§ Problem to work on: Please print all of the entries, matching them exactly.

··········

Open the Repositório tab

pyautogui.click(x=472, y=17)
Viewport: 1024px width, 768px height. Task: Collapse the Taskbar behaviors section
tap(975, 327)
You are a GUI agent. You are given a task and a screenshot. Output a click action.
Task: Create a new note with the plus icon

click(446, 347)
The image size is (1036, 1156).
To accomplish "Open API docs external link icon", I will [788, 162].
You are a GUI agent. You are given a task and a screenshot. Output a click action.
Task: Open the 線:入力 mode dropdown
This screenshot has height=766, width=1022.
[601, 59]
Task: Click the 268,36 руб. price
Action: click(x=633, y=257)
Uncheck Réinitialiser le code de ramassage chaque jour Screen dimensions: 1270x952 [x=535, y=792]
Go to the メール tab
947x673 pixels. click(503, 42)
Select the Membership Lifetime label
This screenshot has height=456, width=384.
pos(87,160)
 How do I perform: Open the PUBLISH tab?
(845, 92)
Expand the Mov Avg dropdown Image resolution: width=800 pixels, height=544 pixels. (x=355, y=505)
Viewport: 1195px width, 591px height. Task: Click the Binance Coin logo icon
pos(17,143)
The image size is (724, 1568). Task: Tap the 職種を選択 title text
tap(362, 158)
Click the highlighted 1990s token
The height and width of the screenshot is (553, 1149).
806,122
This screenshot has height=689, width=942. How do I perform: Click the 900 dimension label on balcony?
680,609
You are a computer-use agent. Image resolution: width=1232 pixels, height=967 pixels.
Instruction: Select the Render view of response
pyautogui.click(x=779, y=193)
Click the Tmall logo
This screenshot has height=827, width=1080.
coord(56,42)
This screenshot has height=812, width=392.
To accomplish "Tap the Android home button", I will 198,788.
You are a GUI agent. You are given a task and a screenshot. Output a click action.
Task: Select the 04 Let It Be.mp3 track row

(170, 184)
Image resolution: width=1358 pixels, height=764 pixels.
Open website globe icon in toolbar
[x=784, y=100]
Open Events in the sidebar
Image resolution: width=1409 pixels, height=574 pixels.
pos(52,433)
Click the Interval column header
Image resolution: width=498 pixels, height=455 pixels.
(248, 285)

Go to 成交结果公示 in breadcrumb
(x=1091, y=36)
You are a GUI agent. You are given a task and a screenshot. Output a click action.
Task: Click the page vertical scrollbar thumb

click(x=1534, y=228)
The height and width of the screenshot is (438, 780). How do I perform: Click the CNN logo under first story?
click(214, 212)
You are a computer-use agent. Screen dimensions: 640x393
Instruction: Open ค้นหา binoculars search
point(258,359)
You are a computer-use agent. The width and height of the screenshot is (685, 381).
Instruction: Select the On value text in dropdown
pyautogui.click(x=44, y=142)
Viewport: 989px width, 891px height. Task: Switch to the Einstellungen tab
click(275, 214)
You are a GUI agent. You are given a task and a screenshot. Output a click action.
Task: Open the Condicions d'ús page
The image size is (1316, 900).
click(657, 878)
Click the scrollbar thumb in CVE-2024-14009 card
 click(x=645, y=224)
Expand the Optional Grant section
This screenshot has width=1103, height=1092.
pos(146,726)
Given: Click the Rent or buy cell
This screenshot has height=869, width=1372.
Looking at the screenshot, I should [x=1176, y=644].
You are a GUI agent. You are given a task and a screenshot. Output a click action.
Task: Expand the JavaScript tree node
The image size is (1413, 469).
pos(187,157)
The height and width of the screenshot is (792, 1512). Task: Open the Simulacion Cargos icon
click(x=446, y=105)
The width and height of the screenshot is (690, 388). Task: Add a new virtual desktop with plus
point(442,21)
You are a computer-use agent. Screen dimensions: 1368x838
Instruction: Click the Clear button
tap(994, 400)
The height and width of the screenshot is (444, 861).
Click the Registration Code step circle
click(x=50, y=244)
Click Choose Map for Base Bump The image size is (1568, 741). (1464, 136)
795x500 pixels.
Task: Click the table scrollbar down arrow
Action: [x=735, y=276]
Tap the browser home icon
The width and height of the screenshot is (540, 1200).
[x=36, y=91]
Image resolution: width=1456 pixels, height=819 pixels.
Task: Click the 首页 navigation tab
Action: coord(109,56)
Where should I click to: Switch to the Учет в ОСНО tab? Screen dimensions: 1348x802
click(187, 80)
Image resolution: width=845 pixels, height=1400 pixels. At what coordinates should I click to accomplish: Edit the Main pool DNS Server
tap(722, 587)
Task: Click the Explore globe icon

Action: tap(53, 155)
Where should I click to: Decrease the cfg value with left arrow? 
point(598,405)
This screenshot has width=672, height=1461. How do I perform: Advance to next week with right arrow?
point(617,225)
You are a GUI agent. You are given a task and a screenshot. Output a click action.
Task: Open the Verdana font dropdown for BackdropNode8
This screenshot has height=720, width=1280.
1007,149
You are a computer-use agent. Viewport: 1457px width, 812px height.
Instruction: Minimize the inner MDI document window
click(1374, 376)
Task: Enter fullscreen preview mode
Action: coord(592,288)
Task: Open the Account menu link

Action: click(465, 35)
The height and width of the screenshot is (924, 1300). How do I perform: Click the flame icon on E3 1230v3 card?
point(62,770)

··········

§ Output below:
Open the Repositório tab

pyautogui.click(x=472, y=17)
Viewport: 1024px width, 768px height. Task: Collapse the Taskbar behaviors section
tap(975, 327)
You are a GUI agent. You are given a task and a screenshot. Output a click action.
Task: Create a new note with the plus icon

click(446, 347)
The image size is (1036, 1156).
To accomplish "Open API docs external link icon", I will [788, 162].
You are a GUI agent. You are given a task and a screenshot. Output a click action.
Task: Open the 線:入力 mode dropdown
This screenshot has height=766, width=1022.
[601, 59]
Task: Click the 268,36 руб. price
Action: click(x=633, y=257)
Uncheck Réinitialiser le code de ramassage chaque jour Screen dimensions: 1270x952 [x=535, y=792]
Go to the メール tab
947x673 pixels. click(503, 42)
Select the Membership Lifetime label
This screenshot has height=456, width=384.
pos(87,160)
 How do I perform: Open the PUBLISH tab?
(845, 92)
Expand the Mov Avg dropdown Image resolution: width=800 pixels, height=544 pixels. (x=355, y=505)
Viewport: 1195px width, 591px height. Task: Click the Binance Coin logo icon
pos(17,143)
The image size is (724, 1568). Task: Tap the 職種を選択 title text
tap(362, 158)
Click the highlighted 1990s token
The height and width of the screenshot is (553, 1149).
806,122
This screenshot has height=689, width=942. How do I perform: Click the 900 dimension label on balcony?
680,609
You are a computer-use agent. Image resolution: width=1232 pixels, height=967 pixels.
Instruction: Select the Render view of response
pyautogui.click(x=779, y=193)
Click the Tmall logo
This screenshot has height=827, width=1080.
coord(56,42)
This screenshot has height=812, width=392.
To accomplish "Tap the Android home button", I will 198,788.
You are a GUI agent. You are given a task and a screenshot. Output a click action.
Task: Select the 04 Let It Be.mp3 track row

(170, 184)
Image resolution: width=1358 pixels, height=764 pixels.
Open website globe icon in toolbar
[x=784, y=100]
Open Events in the sidebar
Image resolution: width=1409 pixels, height=574 pixels.
pos(52,433)
Click the Interval column header
Image resolution: width=498 pixels, height=455 pixels.
(248, 285)

Go to 成交结果公示 in breadcrumb
(x=1091, y=36)
You are a GUI agent. You are given a task and a screenshot. Output a click action.
Task: Click the page vertical scrollbar thumb

click(x=1534, y=228)
The height and width of the screenshot is (438, 780). How do I perform: Click the CNN logo under first story?
click(214, 212)
You are a computer-use agent. Screen dimensions: 640x393
Instruction: Open ค้นหา binoculars search
point(258,359)
You are a computer-use agent. The width and height of the screenshot is (685, 381).
Instruction: Select the On value text in dropdown
pyautogui.click(x=44, y=142)
Viewport: 989px width, 891px height. Task: Switch to the Einstellungen tab
click(275, 214)
You are a GUI agent. You are given a task and a screenshot. Output a click action.
Task: Open the Condicions d'ús page
The image size is (1316, 900).
click(657, 878)
Click the scrollbar thumb in CVE-2024-14009 card
 click(x=645, y=224)
Expand the Optional Grant section
This screenshot has width=1103, height=1092.
pos(146,726)
Given: Click the Rent or buy cell
This screenshot has height=869, width=1372.
Looking at the screenshot, I should [x=1176, y=644].
You are a GUI agent. You are given a task and a screenshot. Output a click action.
Task: Expand the JavaScript tree node
The image size is (1413, 469).
pos(187,157)
The height and width of the screenshot is (792, 1512). Task: Open the Simulacion Cargos icon
click(x=446, y=105)
The width and height of the screenshot is (690, 388). Task: Add a new virtual desktop with plus
point(442,21)
You are a computer-use agent. Screen dimensions: 1368x838
Instruction: Click the Clear button
tap(994, 400)
The height and width of the screenshot is (444, 861).
Click the Registration Code step circle
click(x=50, y=244)
Click Choose Map for Base Bump The image size is (1568, 741). (1464, 136)
795x500 pixels.
Task: Click the table scrollbar down arrow
Action: [x=735, y=276]
Tap the browser home icon
The width and height of the screenshot is (540, 1200).
[x=36, y=91]
Image resolution: width=1456 pixels, height=819 pixels.
Task: Click the 首页 navigation tab
Action: coord(109,56)
Where should I click to: Switch to the Учет в ОСНО tab? Screen dimensions: 1348x802
click(187, 80)
Image resolution: width=845 pixels, height=1400 pixels. At what coordinates should I click to accomplish: Edit the Main pool DNS Server
tap(722, 587)
Task: Click the Explore globe icon

Action: tap(53, 155)
Where should I click to: Decrease the cfg value with left arrow? 
point(598,405)
This screenshot has width=672, height=1461. How do I perform: Advance to next week with right arrow?
point(617,225)
You are a GUI agent. You are given a task and a screenshot. Output a click action.
Task: Open the Verdana font dropdown for BackdropNode8
This screenshot has height=720, width=1280.
1007,149
You are a computer-use agent. Viewport: 1457px width, 812px height.
Instruction: Minimize the inner MDI document window
click(1374, 376)
Task: Enter fullscreen preview mode
Action: coord(592,288)
Task: Open the Account menu link

Action: click(465, 35)
The height and width of the screenshot is (924, 1300). How do I perform: Click the flame icon on E3 1230v3 card?
point(62,770)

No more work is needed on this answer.